Out[1]: [FileInfo(path='dbfs:/FileStore/tables/emails.csv', name='emails.csv', size=1426122219, modificationTime=1739962882000)]

In [0]:
dbutils.fs.head(file_path)

[Truncated to first 65536 bytes]
Out[2]: '"file","message"\n"allen-p/_sent_mail/1.","Message-ID: <18782981.1075855378110.JavaMail.evans@thyme>\nDate: Mon, 14 May 2001 16:39:00 -0700 (PDT)\nFrom: phillip.allen@enron.com\nTo: tim.belden@enron.com\nSubject: \nMime-Version: 1.0\nContent-Type: text/plain; charset=us-ascii\nContent-Transfer-Encoding: 7bit\nX-From: Phillip K Allen\nX-To: Tim Belden <Tim Belden/Enron@EnronXGate>\nX-cc: \nX-bcc: \nX-Folder: \\Phillip_Allen_Jan2002_1\\Allen, Phillip K.\\\'Sent Mail\nX-Origin: Allen-P\nX-FileName: pallen (Non-Privileged).pst\n\nHere is our forecast\n\n "\n"allen-p/_sent_mail/10.","Message-ID: <15464986.1075855378456.JavaMail.evans@thyme>\nDate: Fri, 4 May 2001 13:51:00 -0700 (PDT)\nFrom: phillip.allen@enron.com\nTo: john.lavorato@enron.com\nSubject: Re:\nMime-Version: 1.0\nContent-Type: text/plain; charset=us-ascii\nContent-Transfer-Encoding: 7bit\nX-From: Phillip K Allen\nX-To: John J Lavorato <John J Lavorato/ENRON@enronXgate@ENRON>\nX-cc: \nX-


### README

### Assumptions Made
After reviewing the csv file.
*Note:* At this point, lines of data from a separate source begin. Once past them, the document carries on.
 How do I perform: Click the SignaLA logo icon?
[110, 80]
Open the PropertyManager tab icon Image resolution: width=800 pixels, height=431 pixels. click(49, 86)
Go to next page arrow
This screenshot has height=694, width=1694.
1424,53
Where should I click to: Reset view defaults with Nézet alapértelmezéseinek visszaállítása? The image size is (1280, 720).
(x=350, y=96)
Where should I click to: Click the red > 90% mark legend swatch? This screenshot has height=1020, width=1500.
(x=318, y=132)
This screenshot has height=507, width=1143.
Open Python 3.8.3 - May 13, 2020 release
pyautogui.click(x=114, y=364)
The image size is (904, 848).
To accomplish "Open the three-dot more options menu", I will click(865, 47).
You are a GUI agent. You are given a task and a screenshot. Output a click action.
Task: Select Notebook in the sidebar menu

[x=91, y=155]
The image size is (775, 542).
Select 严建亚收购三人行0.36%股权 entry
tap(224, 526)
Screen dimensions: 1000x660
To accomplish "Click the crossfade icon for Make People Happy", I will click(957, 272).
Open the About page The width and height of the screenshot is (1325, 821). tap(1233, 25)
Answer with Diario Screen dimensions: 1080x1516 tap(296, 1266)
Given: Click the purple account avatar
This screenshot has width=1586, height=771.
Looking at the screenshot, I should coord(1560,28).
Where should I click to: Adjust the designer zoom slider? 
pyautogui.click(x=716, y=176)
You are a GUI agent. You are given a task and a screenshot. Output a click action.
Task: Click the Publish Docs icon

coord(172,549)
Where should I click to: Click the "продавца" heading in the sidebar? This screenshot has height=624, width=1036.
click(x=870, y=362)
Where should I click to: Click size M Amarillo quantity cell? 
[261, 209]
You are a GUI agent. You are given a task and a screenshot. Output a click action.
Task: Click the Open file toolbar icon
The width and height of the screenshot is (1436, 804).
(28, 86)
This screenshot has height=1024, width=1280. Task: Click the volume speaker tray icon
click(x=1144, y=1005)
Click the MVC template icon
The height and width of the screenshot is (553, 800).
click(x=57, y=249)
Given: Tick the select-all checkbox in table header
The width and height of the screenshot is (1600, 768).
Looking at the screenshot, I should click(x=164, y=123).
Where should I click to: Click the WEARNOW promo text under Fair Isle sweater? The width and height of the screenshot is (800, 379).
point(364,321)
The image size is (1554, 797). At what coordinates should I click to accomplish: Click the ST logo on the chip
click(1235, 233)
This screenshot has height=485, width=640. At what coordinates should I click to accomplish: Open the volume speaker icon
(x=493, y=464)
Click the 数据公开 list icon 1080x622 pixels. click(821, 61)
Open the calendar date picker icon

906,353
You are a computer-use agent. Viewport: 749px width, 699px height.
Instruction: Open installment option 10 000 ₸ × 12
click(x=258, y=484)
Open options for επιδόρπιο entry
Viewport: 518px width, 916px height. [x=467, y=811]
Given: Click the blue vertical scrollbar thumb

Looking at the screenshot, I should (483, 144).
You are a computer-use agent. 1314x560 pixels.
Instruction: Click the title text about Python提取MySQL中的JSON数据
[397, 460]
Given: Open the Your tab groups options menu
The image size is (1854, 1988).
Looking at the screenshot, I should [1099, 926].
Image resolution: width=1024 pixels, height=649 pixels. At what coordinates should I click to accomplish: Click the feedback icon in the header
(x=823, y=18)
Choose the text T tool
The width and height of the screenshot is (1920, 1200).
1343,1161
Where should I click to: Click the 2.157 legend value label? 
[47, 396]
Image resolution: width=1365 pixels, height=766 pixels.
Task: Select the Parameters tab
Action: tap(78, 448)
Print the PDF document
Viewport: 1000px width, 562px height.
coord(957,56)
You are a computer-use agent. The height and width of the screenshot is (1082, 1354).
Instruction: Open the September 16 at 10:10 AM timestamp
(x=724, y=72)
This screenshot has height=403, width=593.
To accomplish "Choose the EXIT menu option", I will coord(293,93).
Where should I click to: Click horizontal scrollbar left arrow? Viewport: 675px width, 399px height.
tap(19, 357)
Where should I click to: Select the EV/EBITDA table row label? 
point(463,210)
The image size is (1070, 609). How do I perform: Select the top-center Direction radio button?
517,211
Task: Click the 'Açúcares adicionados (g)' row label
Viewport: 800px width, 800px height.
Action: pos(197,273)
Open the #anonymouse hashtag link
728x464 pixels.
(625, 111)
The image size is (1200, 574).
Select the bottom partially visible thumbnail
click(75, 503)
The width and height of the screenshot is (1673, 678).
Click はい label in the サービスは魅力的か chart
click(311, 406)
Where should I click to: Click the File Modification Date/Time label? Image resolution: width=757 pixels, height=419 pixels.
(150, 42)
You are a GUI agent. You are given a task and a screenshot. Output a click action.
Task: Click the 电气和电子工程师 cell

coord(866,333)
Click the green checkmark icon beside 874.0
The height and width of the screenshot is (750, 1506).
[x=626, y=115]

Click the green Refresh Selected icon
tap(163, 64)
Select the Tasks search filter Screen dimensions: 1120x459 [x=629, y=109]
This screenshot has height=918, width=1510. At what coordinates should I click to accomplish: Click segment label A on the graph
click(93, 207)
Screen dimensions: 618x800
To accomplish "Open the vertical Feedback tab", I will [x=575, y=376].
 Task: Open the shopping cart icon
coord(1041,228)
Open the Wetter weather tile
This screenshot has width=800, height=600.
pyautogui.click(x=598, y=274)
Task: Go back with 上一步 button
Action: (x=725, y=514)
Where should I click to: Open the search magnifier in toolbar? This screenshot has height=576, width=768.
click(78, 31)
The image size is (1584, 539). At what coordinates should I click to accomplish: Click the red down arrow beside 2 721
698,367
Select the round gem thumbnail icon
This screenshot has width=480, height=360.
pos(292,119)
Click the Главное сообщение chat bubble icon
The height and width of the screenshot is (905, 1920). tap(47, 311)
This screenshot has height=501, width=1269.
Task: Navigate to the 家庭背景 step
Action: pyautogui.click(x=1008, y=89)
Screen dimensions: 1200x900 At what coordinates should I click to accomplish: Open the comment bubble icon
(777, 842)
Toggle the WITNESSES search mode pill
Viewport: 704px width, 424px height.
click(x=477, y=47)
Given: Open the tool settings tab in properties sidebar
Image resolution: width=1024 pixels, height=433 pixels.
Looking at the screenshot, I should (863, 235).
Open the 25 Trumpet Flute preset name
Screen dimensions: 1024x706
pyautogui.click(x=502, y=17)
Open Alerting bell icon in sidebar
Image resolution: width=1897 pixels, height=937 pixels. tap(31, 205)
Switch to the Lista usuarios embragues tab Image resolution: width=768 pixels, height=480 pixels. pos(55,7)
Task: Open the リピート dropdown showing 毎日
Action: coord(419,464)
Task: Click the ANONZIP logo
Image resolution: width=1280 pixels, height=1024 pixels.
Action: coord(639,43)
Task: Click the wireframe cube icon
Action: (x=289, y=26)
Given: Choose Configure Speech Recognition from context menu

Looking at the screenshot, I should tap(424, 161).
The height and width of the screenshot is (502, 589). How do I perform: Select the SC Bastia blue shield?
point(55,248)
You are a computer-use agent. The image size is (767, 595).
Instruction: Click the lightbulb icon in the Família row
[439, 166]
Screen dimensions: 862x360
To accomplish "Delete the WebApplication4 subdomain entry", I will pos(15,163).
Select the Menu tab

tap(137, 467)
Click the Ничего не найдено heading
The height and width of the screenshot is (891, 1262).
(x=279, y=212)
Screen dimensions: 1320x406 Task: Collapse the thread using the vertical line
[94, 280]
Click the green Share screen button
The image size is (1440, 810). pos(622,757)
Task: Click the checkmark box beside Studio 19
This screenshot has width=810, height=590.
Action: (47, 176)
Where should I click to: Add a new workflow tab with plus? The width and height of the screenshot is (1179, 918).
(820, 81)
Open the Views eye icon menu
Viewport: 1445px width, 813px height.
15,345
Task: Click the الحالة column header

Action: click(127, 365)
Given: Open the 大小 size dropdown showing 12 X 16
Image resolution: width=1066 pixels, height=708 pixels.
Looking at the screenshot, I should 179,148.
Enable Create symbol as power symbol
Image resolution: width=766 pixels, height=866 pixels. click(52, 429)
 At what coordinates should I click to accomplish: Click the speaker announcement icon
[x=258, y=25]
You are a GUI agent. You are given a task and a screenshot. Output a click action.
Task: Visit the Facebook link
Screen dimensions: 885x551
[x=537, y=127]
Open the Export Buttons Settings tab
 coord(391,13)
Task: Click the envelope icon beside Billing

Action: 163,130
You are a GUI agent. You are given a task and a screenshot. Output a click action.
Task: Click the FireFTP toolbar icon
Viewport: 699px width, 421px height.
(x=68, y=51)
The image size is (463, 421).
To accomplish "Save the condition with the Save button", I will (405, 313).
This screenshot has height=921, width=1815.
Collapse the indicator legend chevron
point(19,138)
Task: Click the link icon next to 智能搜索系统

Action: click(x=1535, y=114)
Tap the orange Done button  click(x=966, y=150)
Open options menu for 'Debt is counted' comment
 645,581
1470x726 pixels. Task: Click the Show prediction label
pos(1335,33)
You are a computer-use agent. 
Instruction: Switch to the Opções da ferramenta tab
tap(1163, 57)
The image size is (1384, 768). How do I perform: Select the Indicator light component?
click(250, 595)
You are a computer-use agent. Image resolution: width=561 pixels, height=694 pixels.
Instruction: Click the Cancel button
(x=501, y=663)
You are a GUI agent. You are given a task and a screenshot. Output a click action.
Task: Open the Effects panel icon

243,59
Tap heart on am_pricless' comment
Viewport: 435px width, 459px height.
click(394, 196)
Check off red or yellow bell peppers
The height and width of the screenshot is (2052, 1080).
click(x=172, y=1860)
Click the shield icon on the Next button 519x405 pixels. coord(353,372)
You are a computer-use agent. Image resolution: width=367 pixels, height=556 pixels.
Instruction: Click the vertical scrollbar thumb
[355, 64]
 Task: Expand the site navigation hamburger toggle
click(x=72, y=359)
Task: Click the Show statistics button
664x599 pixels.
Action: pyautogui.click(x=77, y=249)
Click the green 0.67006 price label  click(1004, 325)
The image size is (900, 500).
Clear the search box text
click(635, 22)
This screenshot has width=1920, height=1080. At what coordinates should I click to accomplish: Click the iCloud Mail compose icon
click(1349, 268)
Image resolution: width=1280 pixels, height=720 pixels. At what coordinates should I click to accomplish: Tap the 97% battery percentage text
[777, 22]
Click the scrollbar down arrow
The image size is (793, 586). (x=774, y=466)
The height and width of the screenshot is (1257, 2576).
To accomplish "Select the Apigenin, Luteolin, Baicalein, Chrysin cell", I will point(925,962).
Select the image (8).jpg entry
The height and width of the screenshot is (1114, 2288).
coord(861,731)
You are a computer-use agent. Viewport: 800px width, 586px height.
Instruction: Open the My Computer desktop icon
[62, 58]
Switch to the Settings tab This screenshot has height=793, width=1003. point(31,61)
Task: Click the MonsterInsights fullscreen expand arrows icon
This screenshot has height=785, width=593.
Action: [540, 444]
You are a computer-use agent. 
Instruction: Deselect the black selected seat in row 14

It is clear that the csv has two headers, a file and message header. The message header is of concern as it holds all the information including To and From field and other metadata relating to the emails. These were assumptions made: 

- The From field contains the sender email address. 
- The To field contains the recipient email addresses.
- The To field can contain multiple recipient per email. 
- For an email address to be considered, it needs to be a valid email address. 



### How The Code Works

- Firstly, we read the email CSV file using Spark.read function. We pass the multiLine option to it because by default Spark expects a record to fit into one line. But because emails usually span multiple lines, to ensure that Spark knows this and treats the multiple lines as one record, we pass the multiLine option. After reading this file, we use the printSchema method to print the schema, we have a dataframe with a file and message columns. 



In [0]:
# Read the CSV: 
# CSV has headers "file" and "message"
df = spark.read.option("multiLine", True).option("header", True).csv(file_path)

df.printSchema()

root
 |-- file: string (nullable = true)
 |-- message: string (nullable = true)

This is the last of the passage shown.